Он вздохнул – так, словно ему не хотелось вдаваться в подробности. А потом качнул головой, отказываясь продолжать этот разговор.

Они помолчали. Дани чувствовала, что у нее по-прежнему кружится голова.

– Я с тех пор не бывала в Чикаго, – сказала она. – Не знаю, где их похоронили. Никогда не видела их могил.

– Их похоронили вместе. Недалеко от моей… – Мэлоун помедлил, словно не желая продолжать. Но она ведь знала. И от смущения даже не попыталась это скрыть.

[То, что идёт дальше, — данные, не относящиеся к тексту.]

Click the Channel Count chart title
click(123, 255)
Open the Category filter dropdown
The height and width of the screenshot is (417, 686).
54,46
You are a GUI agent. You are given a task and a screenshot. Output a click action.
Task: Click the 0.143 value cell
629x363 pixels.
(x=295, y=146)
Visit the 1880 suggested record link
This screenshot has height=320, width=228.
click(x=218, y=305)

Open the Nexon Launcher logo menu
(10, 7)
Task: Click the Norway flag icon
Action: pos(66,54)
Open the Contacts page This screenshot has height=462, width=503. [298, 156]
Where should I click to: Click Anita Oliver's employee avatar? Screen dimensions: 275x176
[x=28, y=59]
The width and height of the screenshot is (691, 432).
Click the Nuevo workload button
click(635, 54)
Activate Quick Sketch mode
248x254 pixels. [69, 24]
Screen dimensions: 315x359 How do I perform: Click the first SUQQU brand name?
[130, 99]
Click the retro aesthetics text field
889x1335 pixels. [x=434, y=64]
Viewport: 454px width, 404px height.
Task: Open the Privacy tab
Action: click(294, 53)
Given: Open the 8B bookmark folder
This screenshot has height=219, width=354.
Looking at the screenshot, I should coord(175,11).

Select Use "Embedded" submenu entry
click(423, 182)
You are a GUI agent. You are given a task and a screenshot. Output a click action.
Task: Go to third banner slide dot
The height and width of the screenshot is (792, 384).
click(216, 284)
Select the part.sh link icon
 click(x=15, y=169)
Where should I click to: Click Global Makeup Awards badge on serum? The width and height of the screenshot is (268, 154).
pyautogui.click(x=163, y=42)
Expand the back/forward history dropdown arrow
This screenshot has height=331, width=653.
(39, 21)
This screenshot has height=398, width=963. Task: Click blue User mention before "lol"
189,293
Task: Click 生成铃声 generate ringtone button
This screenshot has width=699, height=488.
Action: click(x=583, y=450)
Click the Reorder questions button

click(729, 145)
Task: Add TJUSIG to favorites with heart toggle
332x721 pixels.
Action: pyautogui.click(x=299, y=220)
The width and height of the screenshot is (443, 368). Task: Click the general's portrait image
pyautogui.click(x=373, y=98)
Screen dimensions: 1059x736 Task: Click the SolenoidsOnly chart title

– От Айрин? – спросила она. Вчера, в ателье, она уже упоминала Айрин. Может, тогда он не расслышал ее слов. Зато теперь он все четко расслышал и побледнел.

– Я держала в-в руках в-ваше пальто, – запинаясь, пояснила она. – Вы, наверное, надевали его на похороны? Это ведь были ее похороны… да?

– Да. – Он кивнул в знак согласия. – Это были похороны Айрин. Я похоронил ее в первый день Нового года. Но вы наверняка уже знаете об этом. – Его ответ прозвучал резко и холодно, и Дани вздрогнула, словно от боли.

Слишком много, Дани. Слишком много правды. Ты его пугаешь.

– Нет. Я об этом не знала. Я не все вижу… и редко понимаю, что именно вижу. К тому же я редко допускаю подобные ошибки.

– Какие еще ошибки, Дани?

– Мне не следовало говорить вам об этом. Обычно я молчу о том, что знаю. Но вчера, когда вы внезапно вошли к нам в ателье… спустя столько лет… я была потрясена. И не совладала с собой.

Я и сейчас не слишком собой владею. Извините меня.

Он снова кивнул, но чувство близости и откровенности, объединившее их, уже рассеялось. Они снова были чужими друг другу. Он настороженно глядел на нее. Она скрестила руки на груди. На сегодня им обоим достаточно. Она двинулась к двери.

– Дани?

– Да?

– С днем рождения, – мягко сказал он.

Она молча кивнула, прямо как он минутой раньше, и вышла, оставив его в неловкой тишине, наедине с давно остывшим завтраком.

* * *

Сначала он хотел все отрицать. Его злило, что Дани влезла в то, что касалось его одного, и призналась в этом ему. В конце концов, она могла бы притвориться. Но он не хотел врать насчет Айрин. Айрин умерла, и Дани это было известно. Дани многое было известно.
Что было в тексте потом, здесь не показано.